Setting the pace for these changes is the need of the hour to ensure that tribunals perform their roles in ensuring the speedy and efficient disposal of justice.


5. Certain electoral reforms were introduced by Budget, 2017. Comment on their features, suitability and adequacy in India’s current democratic context.

Introduction

In Recent Budget, Govt. proposed to reform Political party funding by limiting cash recipient from current Rs. 20000 to 2000 for political party by one source and a concept of electoral bond that can be purchased by the donor from designated bank and can give directly to the party of its choice, having anonymity to others. Though the steps look overwhelming to clear the garbage of political funding but a critical look shows a picture that’s otherwise.

Main Body

1) The limit of cash recipient doesn’t have any ceiling limit. either for the donor, that can perhaps donate cash multiple times to the party of choice or for the party that can receive infinite money in cash without any proof of donor. That may lead more invisible payments.

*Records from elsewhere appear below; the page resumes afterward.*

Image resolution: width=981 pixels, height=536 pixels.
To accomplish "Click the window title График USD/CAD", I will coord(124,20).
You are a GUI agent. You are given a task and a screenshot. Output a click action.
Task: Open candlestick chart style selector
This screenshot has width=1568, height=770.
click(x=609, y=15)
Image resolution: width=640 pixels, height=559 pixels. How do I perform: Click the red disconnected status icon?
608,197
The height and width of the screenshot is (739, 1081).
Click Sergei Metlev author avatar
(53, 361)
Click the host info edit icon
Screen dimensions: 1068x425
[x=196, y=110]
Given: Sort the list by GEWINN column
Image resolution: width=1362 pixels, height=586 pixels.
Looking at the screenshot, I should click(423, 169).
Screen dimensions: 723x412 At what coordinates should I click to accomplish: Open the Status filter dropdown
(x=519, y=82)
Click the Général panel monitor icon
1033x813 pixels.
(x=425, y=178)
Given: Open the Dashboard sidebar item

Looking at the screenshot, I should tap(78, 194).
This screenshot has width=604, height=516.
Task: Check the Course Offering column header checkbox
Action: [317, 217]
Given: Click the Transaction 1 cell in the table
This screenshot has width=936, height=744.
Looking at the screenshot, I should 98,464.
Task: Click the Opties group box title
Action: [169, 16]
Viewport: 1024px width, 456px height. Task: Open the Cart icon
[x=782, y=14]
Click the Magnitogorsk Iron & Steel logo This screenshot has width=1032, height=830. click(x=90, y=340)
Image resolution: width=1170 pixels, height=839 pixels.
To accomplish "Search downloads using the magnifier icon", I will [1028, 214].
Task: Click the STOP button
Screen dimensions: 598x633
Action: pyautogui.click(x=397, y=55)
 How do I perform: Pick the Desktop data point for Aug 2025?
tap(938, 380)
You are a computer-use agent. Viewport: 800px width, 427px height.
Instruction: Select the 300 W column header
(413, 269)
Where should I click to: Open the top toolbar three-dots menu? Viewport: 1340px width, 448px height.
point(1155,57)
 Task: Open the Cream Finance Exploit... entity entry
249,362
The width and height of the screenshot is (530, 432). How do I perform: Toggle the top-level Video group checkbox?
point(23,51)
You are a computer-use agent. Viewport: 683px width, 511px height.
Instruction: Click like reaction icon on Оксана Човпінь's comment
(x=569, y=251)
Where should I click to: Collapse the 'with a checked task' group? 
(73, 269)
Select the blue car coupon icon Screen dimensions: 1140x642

2)Electoral bond perhaps give the party an accounted money as donor have to channel it via bank but here nobody,even income tax, except donor and receiving political party,can know the donor and will get full tax exemption which may lead white corruption and unbeatable shadow.

3) the other two proposals like, reliance on digital and cheque payments and tax return in stipulated time is of no use as they are already in place having just enforcement issues.
Govt. still in a process of setting the detailed rules for all this but the critical look of first impression states a misplaced effort.

Conclusion

It will be better if govt. has declared and cleared that political parties have to, comply with RTI,declare its donors names, ceiling limit of cash recipient in number of years like after five years no party can take cash in terms of funding etc. which may serve the purpose at least up to some extent rather the recent proposal that may lead to white corruption and ample invisible funding which are both untraceable and unbeatable.